SUPPLIED INFORMATION:
▶
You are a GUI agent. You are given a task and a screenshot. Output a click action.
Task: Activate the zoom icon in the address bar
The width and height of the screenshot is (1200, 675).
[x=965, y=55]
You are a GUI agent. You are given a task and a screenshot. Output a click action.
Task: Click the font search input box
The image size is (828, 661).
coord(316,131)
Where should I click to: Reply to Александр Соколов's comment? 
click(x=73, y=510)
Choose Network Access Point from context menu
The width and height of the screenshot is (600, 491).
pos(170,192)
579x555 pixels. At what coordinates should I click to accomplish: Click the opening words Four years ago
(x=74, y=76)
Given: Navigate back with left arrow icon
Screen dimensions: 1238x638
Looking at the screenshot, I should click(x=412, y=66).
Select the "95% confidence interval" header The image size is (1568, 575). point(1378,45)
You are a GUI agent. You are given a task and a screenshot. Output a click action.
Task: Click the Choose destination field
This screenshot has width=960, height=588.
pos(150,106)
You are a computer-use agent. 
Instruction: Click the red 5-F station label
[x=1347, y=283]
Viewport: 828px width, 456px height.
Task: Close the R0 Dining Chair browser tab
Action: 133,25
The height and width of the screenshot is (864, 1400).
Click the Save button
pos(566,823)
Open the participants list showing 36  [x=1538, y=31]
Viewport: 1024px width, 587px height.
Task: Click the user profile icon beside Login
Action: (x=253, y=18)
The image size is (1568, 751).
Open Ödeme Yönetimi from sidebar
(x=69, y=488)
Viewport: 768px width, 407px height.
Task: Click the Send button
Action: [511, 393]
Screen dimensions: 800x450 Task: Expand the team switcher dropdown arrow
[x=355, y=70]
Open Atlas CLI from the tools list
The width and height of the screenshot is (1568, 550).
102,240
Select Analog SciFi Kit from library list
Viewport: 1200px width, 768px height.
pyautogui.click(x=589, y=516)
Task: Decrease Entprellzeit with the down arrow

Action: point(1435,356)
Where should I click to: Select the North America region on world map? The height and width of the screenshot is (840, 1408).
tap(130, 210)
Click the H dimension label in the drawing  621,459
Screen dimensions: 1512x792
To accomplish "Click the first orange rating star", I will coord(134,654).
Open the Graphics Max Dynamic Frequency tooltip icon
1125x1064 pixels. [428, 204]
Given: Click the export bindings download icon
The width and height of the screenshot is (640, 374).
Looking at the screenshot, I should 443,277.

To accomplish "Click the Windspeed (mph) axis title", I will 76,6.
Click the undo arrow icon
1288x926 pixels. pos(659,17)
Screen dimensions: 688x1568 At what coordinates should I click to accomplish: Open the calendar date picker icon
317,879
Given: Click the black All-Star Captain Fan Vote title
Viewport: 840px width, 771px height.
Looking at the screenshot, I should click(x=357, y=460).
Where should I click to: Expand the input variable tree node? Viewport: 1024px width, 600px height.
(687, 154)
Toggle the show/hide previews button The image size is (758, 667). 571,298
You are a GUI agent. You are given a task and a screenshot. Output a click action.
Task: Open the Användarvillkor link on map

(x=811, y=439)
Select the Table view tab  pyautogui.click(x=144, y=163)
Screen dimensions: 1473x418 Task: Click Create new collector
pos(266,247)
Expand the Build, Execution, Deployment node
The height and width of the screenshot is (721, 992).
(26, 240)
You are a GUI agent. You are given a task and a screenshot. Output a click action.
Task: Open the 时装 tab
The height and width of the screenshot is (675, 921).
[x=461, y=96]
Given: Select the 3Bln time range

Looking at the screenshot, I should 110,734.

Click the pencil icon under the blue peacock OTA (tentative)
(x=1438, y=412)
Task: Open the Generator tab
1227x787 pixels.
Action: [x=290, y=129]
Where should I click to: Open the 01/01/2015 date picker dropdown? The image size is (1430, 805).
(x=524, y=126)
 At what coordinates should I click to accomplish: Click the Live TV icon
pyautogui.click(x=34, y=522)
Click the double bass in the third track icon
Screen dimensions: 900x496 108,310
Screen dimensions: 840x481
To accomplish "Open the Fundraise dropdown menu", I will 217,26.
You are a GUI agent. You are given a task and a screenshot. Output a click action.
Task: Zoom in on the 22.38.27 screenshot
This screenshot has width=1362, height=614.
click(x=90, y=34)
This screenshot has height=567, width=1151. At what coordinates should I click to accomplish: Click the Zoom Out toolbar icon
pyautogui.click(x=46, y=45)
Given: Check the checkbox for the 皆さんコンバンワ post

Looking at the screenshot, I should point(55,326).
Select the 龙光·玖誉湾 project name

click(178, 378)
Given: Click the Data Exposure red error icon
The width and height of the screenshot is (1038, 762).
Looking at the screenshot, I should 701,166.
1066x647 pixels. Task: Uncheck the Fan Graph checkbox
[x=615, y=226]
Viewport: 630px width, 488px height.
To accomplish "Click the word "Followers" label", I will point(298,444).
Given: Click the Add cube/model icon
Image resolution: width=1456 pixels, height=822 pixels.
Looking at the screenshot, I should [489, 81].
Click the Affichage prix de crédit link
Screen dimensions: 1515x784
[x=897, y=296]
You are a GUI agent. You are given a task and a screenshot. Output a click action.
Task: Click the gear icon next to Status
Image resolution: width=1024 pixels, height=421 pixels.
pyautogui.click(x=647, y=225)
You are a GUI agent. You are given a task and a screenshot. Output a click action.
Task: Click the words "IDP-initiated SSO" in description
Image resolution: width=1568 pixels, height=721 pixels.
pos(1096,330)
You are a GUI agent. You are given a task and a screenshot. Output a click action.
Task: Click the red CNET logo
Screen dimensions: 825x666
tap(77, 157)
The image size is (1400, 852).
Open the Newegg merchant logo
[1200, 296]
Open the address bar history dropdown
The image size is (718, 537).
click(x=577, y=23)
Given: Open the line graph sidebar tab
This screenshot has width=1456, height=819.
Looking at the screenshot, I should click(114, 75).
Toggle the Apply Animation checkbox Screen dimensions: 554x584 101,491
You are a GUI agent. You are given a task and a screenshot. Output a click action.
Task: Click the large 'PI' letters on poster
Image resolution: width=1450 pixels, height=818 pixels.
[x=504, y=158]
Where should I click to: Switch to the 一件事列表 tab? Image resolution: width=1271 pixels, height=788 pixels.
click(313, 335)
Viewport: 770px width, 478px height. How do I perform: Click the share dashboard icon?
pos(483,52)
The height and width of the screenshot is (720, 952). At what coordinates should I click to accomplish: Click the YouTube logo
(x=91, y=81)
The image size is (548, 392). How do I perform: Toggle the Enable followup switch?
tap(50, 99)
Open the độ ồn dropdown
◀
EXERCISE DESCRIPTION: Reproduce the listing in full, exactly, so that no line is missing.

WRITTEN ANSWER:
You are a GUI agent. You are given a task and a screenshot. Output a click action.
Task: Activate the zoom icon in the address bar
The width and height of the screenshot is (1200, 675).
[x=965, y=55]
You are a GUI agent. You are given a task and a screenshot. Output a click action.
Task: Click the font search input box
The image size is (828, 661).
coord(316,131)
Where should I click to: Reply to Александр Соколов's comment? 
click(x=73, y=510)
Choose Network Access Point from context menu
The width and height of the screenshot is (600, 491).
pos(170,192)
579x555 pixels. At what coordinates should I click to accomplish: Click the opening words Four years ago
(x=74, y=76)
Given: Navigate back with left arrow icon
Screen dimensions: 1238x638
Looking at the screenshot, I should click(x=412, y=66).
Select the "95% confidence interval" header The image size is (1568, 575). point(1378,45)
You are a GUI agent. You are given a task and a screenshot. Output a click action.
Task: Click the Choose destination field
This screenshot has width=960, height=588.
pos(150,106)
You are a computer-use agent. 
Instruction: Click the red 5-F station label
[x=1347, y=283]
Viewport: 828px width, 456px height.
Task: Close the R0 Dining Chair browser tab
Action: 133,25
The height and width of the screenshot is (864, 1400).
Click the Save button
pos(566,823)
Open the participants list showing 36  [x=1538, y=31]
Viewport: 1024px width, 587px height.
Task: Click the user profile icon beside Login
Action: (x=253, y=18)
The image size is (1568, 751).
Open Ödeme Yönetimi from sidebar
(x=69, y=488)
Viewport: 768px width, 407px height.
Task: Click the Send button
Action: [511, 393]
Screen dimensions: 800x450 Task: Expand the team switcher dropdown arrow
[x=355, y=70]
Open Atlas CLI from the tools list
The width and height of the screenshot is (1568, 550).
102,240
Select Analog SciFi Kit from library list
Viewport: 1200px width, 768px height.
pyautogui.click(x=589, y=516)
Task: Decrease Entprellzeit with the down arrow

Action: point(1435,356)
Where should I click to: Select the North America region on world map? The height and width of the screenshot is (840, 1408).
tap(130, 210)
Click the H dimension label in the drawing  621,459
Screen dimensions: 1512x792
To accomplish "Click the first orange rating star", I will coord(134,654).
Open the Graphics Max Dynamic Frequency tooltip icon
1125x1064 pixels. [428, 204]
Given: Click the export bindings download icon
The width and height of the screenshot is (640, 374).
Looking at the screenshot, I should 443,277.

To accomplish "Click the Windspeed (mph) axis title", I will 76,6.
Click the undo arrow icon
1288x926 pixels. pos(659,17)
Screen dimensions: 688x1568 At what coordinates should I click to accomplish: Open the calendar date picker icon
317,879
Given: Click the black All-Star Captain Fan Vote title
Viewport: 840px width, 771px height.
Looking at the screenshot, I should click(x=357, y=460).
Where should I click to: Expand the input variable tree node? Viewport: 1024px width, 600px height.
(687, 154)
Toggle the show/hide previews button The image size is (758, 667). 571,298
You are a GUI agent. You are given a task and a screenshot. Output a click action.
Task: Open the Användarvillkor link on map

(x=811, y=439)
Select the Table view tab  pyautogui.click(x=144, y=163)
Screen dimensions: 1473x418 Task: Click Create new collector
pos(266,247)
Expand the Build, Execution, Deployment node
The height and width of the screenshot is (721, 992).
(26, 240)
You are a GUI agent. You are given a task and a screenshot. Output a click action.
Task: Open the 时装 tab
The height and width of the screenshot is (675, 921).
[x=461, y=96]
Given: Select the 3Bln time range

Looking at the screenshot, I should 110,734.

Click the pencil icon under the blue peacock OTA (tentative)
(x=1438, y=412)
Task: Open the Generator tab
1227x787 pixels.
Action: [x=290, y=129]
Where should I click to: Open the 01/01/2015 date picker dropdown? The image size is (1430, 805).
(x=524, y=126)
 At what coordinates should I click to accomplish: Click the Live TV icon
pyautogui.click(x=34, y=522)
Click the double bass in the third track icon
Screen dimensions: 900x496 108,310
Screen dimensions: 840x481
To accomplish "Open the Fundraise dropdown menu", I will 217,26.
You are a GUI agent. You are given a task and a screenshot. Output a click action.
Task: Zoom in on the 22.38.27 screenshot
This screenshot has width=1362, height=614.
click(x=90, y=34)
This screenshot has height=567, width=1151. At what coordinates should I click to accomplish: Click the Zoom Out toolbar icon
pyautogui.click(x=46, y=45)
Given: Check the checkbox for the 皆さんコンバンワ post

Looking at the screenshot, I should point(55,326).
Select the 龙光·玖誉湾 project name

click(178, 378)
Given: Click the Data Exposure red error icon
The width and height of the screenshot is (1038, 762).
Looking at the screenshot, I should 701,166.
1066x647 pixels. Task: Uncheck the Fan Graph checkbox
[x=615, y=226]
Viewport: 630px width, 488px height.
To accomplish "Click the word "Followers" label", I will point(298,444).
Given: Click the Add cube/model icon
Image resolution: width=1456 pixels, height=822 pixels.
Looking at the screenshot, I should [489, 81].
Click the Affichage prix de crédit link
Screen dimensions: 1515x784
[x=897, y=296]
You are a GUI agent. You are given a task and a screenshot. Output a click action.
Task: Click the gear icon next to Status
Image resolution: width=1024 pixels, height=421 pixels.
pyautogui.click(x=647, y=225)
You are a GUI agent. You are given a task and a screenshot. Output a click action.
Task: Click the words "IDP-initiated SSO" in description
Image resolution: width=1568 pixels, height=721 pixels.
pos(1096,330)
You are a GUI agent. You are given a task and a screenshot. Output a click action.
Task: Click the red CNET logo
Screen dimensions: 825x666
tap(77, 157)
The image size is (1400, 852).
Open the Newegg merchant logo
[1200, 296]
Open the address bar history dropdown
The image size is (718, 537).
click(x=577, y=23)
Given: Open the line graph sidebar tab
This screenshot has width=1456, height=819.
Looking at the screenshot, I should click(114, 75).
Toggle the Apply Animation checkbox Screen dimensions: 554x584 101,491
You are a GUI agent. You are given a task and a screenshot. Output a click action.
Task: Click the large 'PI' letters on poster
Image resolution: width=1450 pixels, height=818 pixels.
[x=504, y=158]
Where should I click to: Switch to the 一件事列表 tab? Image resolution: width=1271 pixels, height=788 pixels.
click(313, 335)
Viewport: 770px width, 478px height. How do I perform: Click the share dashboard icon?
pos(483,52)
The height and width of the screenshot is (720, 952). At what coordinates should I click to accomplish: Click the YouTube logo
(x=91, y=81)
The image size is (548, 392). How do I perform: Toggle the Enable followup switch?
tap(50, 99)
Open the độ ồn dropdown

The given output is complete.